'''

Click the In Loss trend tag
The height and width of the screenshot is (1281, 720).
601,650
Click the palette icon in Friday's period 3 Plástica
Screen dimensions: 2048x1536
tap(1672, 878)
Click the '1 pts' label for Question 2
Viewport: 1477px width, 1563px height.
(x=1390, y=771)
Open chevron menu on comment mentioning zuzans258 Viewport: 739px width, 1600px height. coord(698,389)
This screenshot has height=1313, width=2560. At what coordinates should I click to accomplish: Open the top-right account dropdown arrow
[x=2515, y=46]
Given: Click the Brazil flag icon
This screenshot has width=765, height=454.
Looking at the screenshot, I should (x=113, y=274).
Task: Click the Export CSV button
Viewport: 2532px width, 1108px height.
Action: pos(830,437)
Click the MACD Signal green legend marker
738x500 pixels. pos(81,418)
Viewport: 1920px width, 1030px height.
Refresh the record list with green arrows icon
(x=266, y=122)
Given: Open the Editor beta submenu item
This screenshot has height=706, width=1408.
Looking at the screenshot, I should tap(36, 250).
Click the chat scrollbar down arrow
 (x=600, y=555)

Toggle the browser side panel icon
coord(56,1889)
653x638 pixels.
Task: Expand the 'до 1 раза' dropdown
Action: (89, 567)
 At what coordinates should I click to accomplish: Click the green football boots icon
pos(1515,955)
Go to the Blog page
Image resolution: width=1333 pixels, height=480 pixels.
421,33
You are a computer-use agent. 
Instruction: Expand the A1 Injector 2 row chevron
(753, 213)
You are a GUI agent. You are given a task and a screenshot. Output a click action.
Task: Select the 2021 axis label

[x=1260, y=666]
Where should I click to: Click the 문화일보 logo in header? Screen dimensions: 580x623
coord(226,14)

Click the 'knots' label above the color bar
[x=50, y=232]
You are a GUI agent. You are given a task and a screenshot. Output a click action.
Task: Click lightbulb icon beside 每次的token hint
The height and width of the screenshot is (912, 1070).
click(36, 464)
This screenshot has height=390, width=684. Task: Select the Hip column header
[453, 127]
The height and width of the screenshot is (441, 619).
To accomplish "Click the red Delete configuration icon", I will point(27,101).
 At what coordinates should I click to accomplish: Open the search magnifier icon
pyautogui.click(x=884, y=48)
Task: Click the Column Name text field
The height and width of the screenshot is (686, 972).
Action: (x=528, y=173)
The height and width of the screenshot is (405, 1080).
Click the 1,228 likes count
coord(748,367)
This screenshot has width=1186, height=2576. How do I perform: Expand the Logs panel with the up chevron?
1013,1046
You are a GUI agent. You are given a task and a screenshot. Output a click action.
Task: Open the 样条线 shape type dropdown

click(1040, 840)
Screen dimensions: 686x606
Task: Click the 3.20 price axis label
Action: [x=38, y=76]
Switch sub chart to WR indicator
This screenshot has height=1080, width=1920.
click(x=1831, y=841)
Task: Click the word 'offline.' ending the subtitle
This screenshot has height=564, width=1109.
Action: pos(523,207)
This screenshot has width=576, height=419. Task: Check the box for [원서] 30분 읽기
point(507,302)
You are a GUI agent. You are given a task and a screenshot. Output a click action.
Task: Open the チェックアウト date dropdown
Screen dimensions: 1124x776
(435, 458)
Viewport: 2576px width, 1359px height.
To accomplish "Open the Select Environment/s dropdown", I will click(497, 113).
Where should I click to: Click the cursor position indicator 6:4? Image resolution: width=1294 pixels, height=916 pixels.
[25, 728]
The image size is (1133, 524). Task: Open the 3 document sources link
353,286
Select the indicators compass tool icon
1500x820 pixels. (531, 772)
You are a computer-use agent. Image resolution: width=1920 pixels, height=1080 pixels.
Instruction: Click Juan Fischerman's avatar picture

'''

■ Task goal: Copy every line of the records above without changing anything.

■ Written response:
Click the In Loss trend tag
The height and width of the screenshot is (1281, 720).
601,650
Click the palette icon in Friday's period 3 Plástica
Screen dimensions: 2048x1536
tap(1672, 878)
Click the '1 pts' label for Question 2
Viewport: 1477px width, 1563px height.
(x=1390, y=771)
Open chevron menu on comment mentioning zuzans258 Viewport: 739px width, 1600px height. coord(698,389)
This screenshot has height=1313, width=2560. At what coordinates should I click to accomplish: Open the top-right account dropdown arrow
[x=2515, y=46]
Given: Click the Brazil flag icon
This screenshot has width=765, height=454.
Looking at the screenshot, I should (x=113, y=274).
Task: Click the Export CSV button
Viewport: 2532px width, 1108px height.
Action: pos(830,437)
Click the MACD Signal green legend marker
738x500 pixels. pos(81,418)
Viewport: 1920px width, 1030px height.
Refresh the record list with green arrows icon
(x=266, y=122)
Given: Open the Editor beta submenu item
This screenshot has height=706, width=1408.
Looking at the screenshot, I should tap(36, 250).
Click the chat scrollbar down arrow
 (x=600, y=555)

Toggle the browser side panel icon
coord(56,1889)
653x638 pixels.
Task: Expand the 'до 1 раза' dropdown
Action: (89, 567)
 At what coordinates should I click to accomplish: Click the green football boots icon
pos(1515,955)
Go to the Blog page
Image resolution: width=1333 pixels, height=480 pixels.
421,33
You are a computer-use agent. 
Instruction: Expand the A1 Injector 2 row chevron
(753, 213)
You are a GUI agent. You are given a task and a screenshot. Output a click action.
Task: Select the 2021 axis label

[x=1260, y=666]
Where should I click to: Click the 문화일보 logo in header? Screen dimensions: 580x623
coord(226,14)

Click the 'knots' label above the color bar
[x=50, y=232]
You are a GUI agent. You are given a task and a screenshot. Output a click action.
Task: Click lightbulb icon beside 每次的token hint
The height and width of the screenshot is (912, 1070).
click(36, 464)
This screenshot has height=390, width=684. Task: Select the Hip column header
[453, 127]
The height and width of the screenshot is (441, 619).
To accomplish "Click the red Delete configuration icon", I will point(27,101).
 At what coordinates should I click to accomplish: Open the search magnifier icon
pyautogui.click(x=884, y=48)
Task: Click the Column Name text field
The height and width of the screenshot is (686, 972).
Action: (x=528, y=173)
The height and width of the screenshot is (405, 1080).
Click the 1,228 likes count
coord(748,367)
This screenshot has width=1186, height=2576. How do I perform: Expand the Logs panel with the up chevron?
1013,1046
You are a GUI agent. You are given a task and a screenshot. Output a click action.
Task: Open the 样条线 shape type dropdown

click(1040, 840)
Screen dimensions: 686x606
Task: Click the 3.20 price axis label
Action: [x=38, y=76]
Switch sub chart to WR indicator
This screenshot has height=1080, width=1920.
click(x=1831, y=841)
Task: Click the word 'offline.' ending the subtitle
This screenshot has height=564, width=1109.
Action: pos(523,207)
This screenshot has width=576, height=419. Task: Check the box for [원서] 30분 읽기
point(507,302)
You are a GUI agent. You are given a task and a screenshot. Output a click action.
Task: Open the チェックアウト date dropdown
Screen dimensions: 1124x776
(435, 458)
Viewport: 2576px width, 1359px height.
To accomplish "Open the Select Environment/s dropdown", I will click(497, 113).
Where should I click to: Click the cursor position indicator 6:4? Image resolution: width=1294 pixels, height=916 pixels.
[25, 728]
The image size is (1133, 524). Task: Open the 3 document sources link
353,286
Select the indicators compass tool icon
1500x820 pixels. (531, 772)
You are a computer-use agent. Image resolution: width=1920 pixels, height=1080 pixels.
Instruction: Click Juan Fischerman's avatar picture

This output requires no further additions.